Question

Graph each function and its inverse using the same set of axes.\n$$f(x)=x^{2}-1, x \\leq 0$$

Answer

**step1 Understand the Original Function and its Domain**

The given function is $$f(x)=x^{2}-1$$. This is a quadratic function, representing a parabola that opens upwards. Its vertex is at the point $$(0, -1)$$. The domain is restricted to $$x \leq 0$$. This means we are only considering the left half of the parabola. To understand its behavior, we can find its range within this domain.
When $$x=0$$, $$f(0) = 0^2 - 1 = -1$$.
As $$x$$ decreases from $$0$$ (e.g., $$x=-1, x=-2$$), the value of $$x^2$$ increases, so $$x^2-1$$ also increases.
For example, $$f(-1) = (-1)^2 - 1 = 1 - 1 = 0$$.
$$f(-2) = (-2)^2 - 1 = 4 - 1 = 3$$.
Therefore, the range of $$f(x)$$ for $$x \leq 0$$ is $$y \geq -1$$. This range will become the domain of the inverse function.

**step2 Find the Inverse Function**

To find the inverse function, we first replace $$f(x)$$ with $$y$$, then swap $$x$$ and $$y$$, and finally solve for $$y$$.

$$y = x^{2}-1$$

Swap $$x$$ and $$y$$:

$$x = y^{2}-1$$

Now, solve for $$y$$:

$$x+1 = y^{2}$$

$$y = \pm\sqrt{x+1}$$

Since the domain of the original function is $$x \leq 0$$, its range is $$y \geq -1$$. This means the range of the inverse function must be $$y \leq 0$$. To satisfy this condition, we must choose the negative square root.
So, the inverse function is:

$$f^{-1}(x) = -\sqrt{x+1}$$

The domain of $$f^{-1}(x)$$ is the range of $$f(x)$$, which is $$x \geq -1$$.

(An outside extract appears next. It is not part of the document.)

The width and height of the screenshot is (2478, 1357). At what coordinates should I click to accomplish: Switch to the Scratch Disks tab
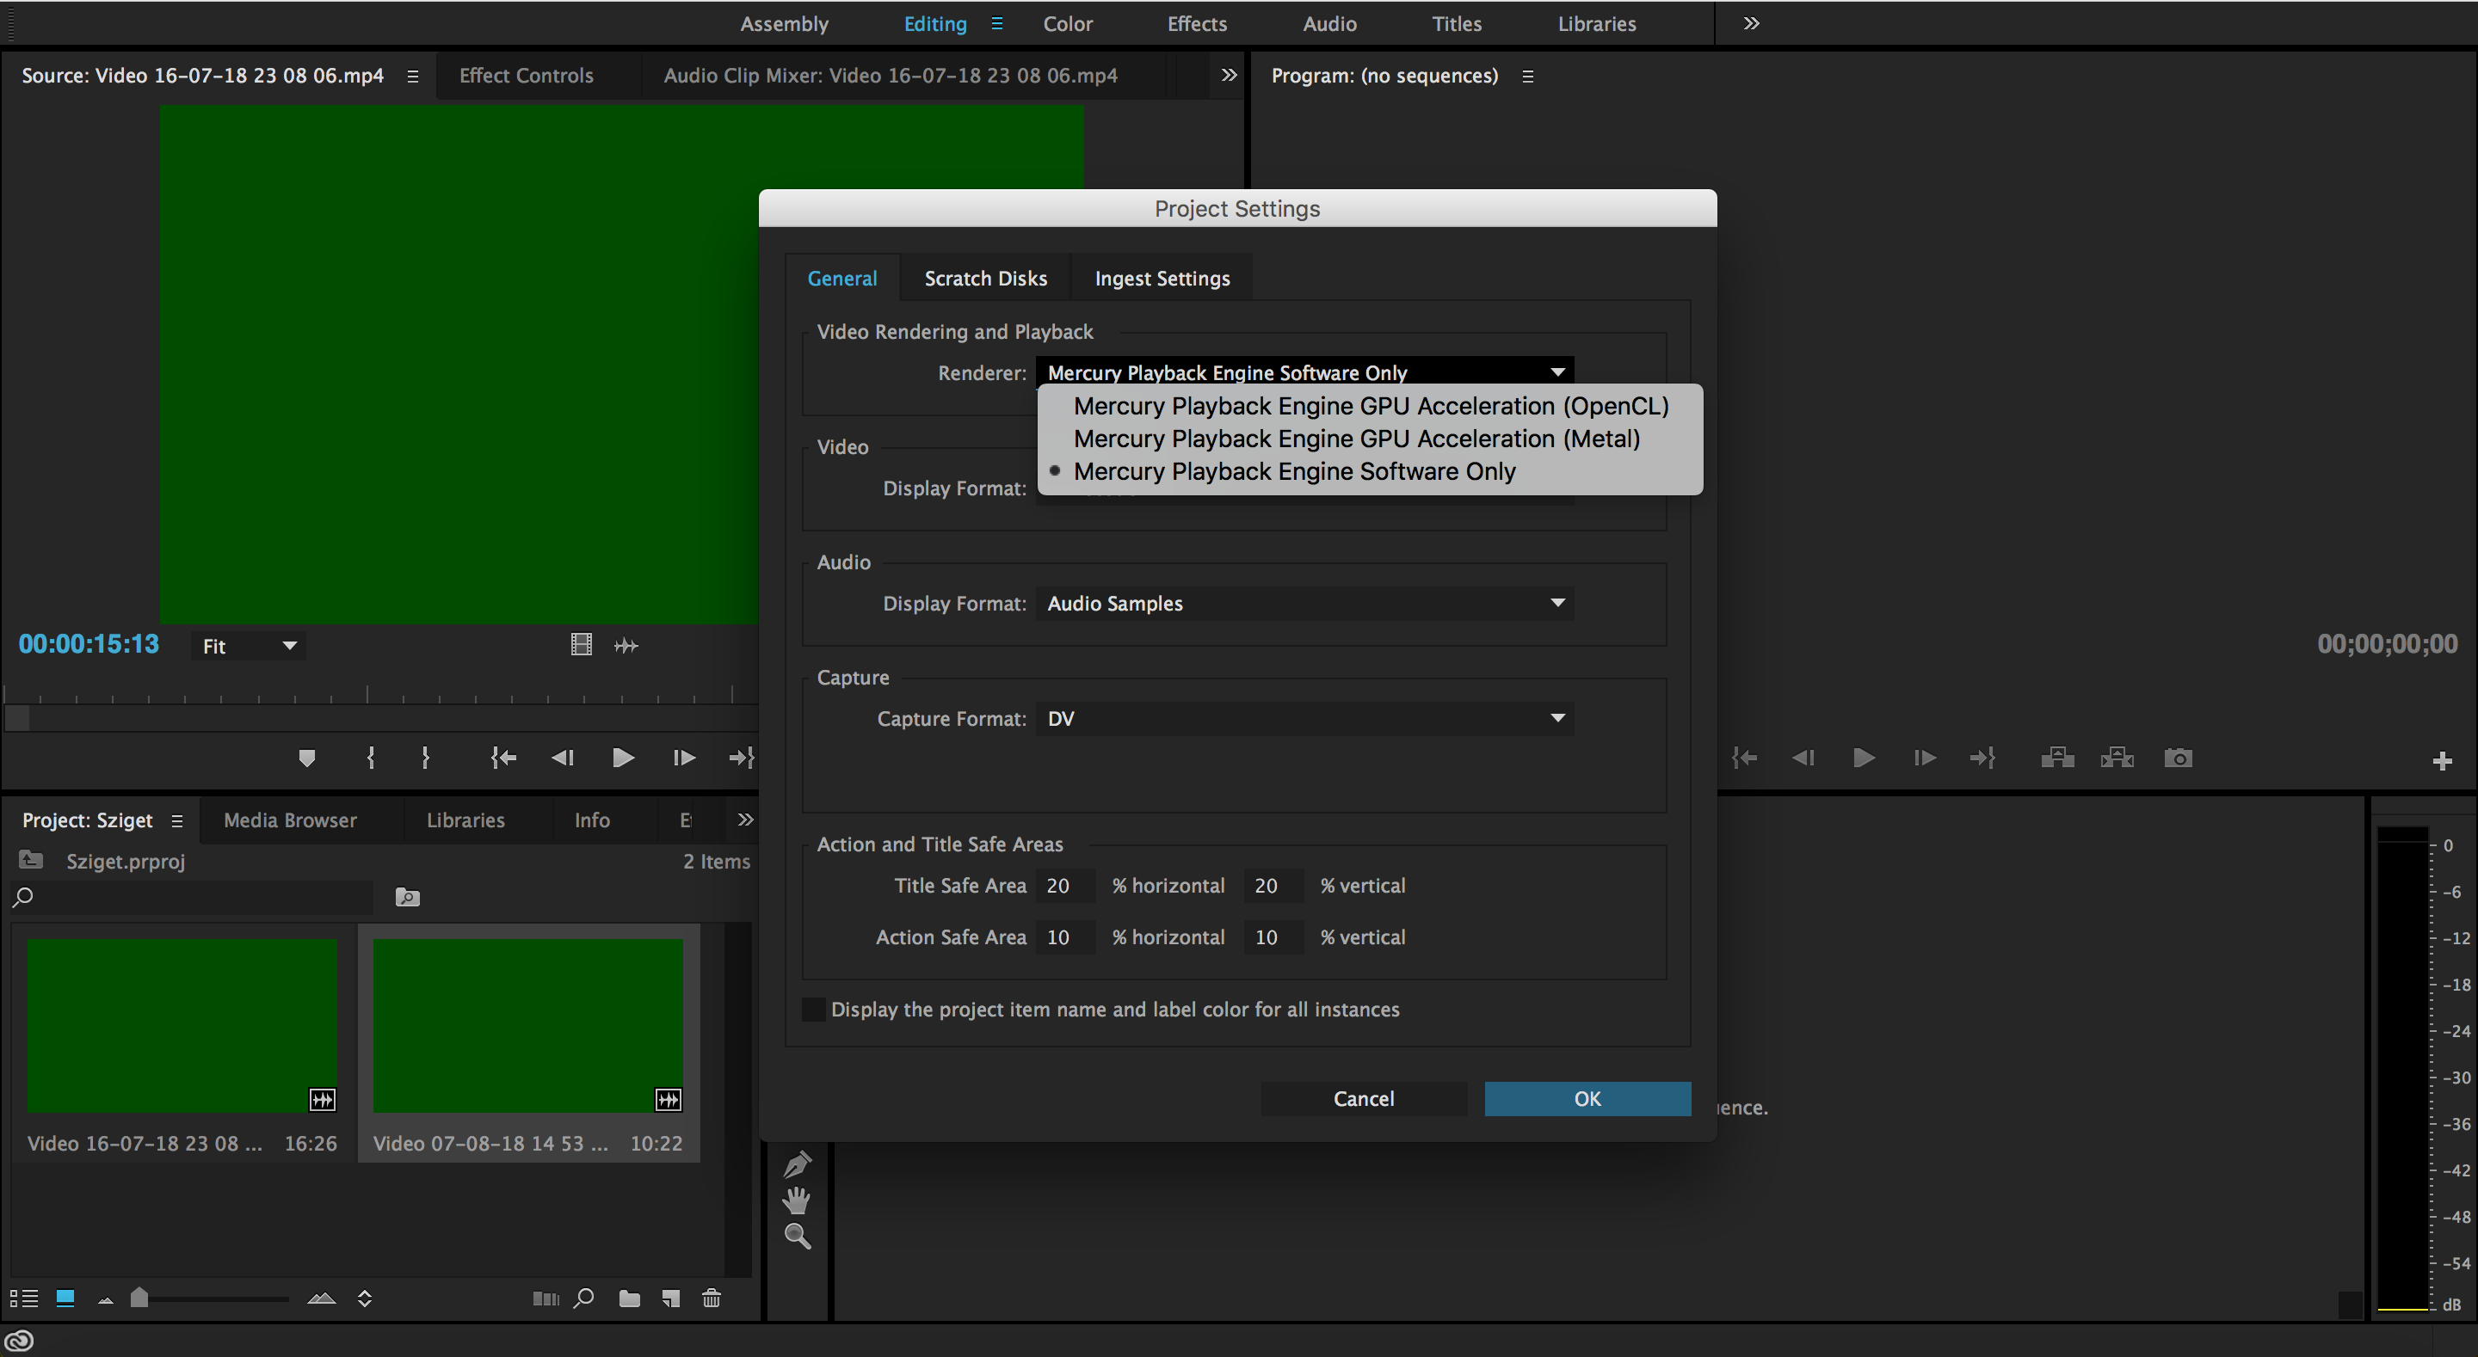pyautogui.click(x=987, y=278)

**step3 Identify Key Points for Graphing**

To graph both functions, we can find a few key points for $$f(x)$$ and then find their corresponding points for $$f^{-1}(x)$$ by swapping the coordinates.

For $$f(x)=x^{2}-1, x \leq 0$$:

- If $$x=0$$, then $$f(0)=0^2-1=-1$$. Point: $$(0, -1)$$

- If $$x=-1$$, then $$f(-1)=(-1)^2-1=0$$. Point: $$(-1, 0)$$

- If $$x=-2$$, then $$f(-2)=(-2)^2-1=3$$. Point: $$(-2, 3)$$

For $$f^{-1}(x)=-\sqrt{x+1}, x \geq -1$$ (by swapping coordinates from $$f(x)$$):

- From $$(0, -1)$$, the inverse point is $$(-1, 0)$$. (Verify: $$f^{-1}(-1)=-\sqrt{-1+1}=0$$)

- From $$(-1, 0)$$, the inverse point is $$(0, -1)$$. (Verify: $$f^{-1}(0)=-\sqrt{0+1}=-1$$)

- From $$(-2, 3)$$, the inverse point is $$(3, -2)$$. (Verify: $$f^{-1}(3)=-\sqrt{3+1}=-2$$)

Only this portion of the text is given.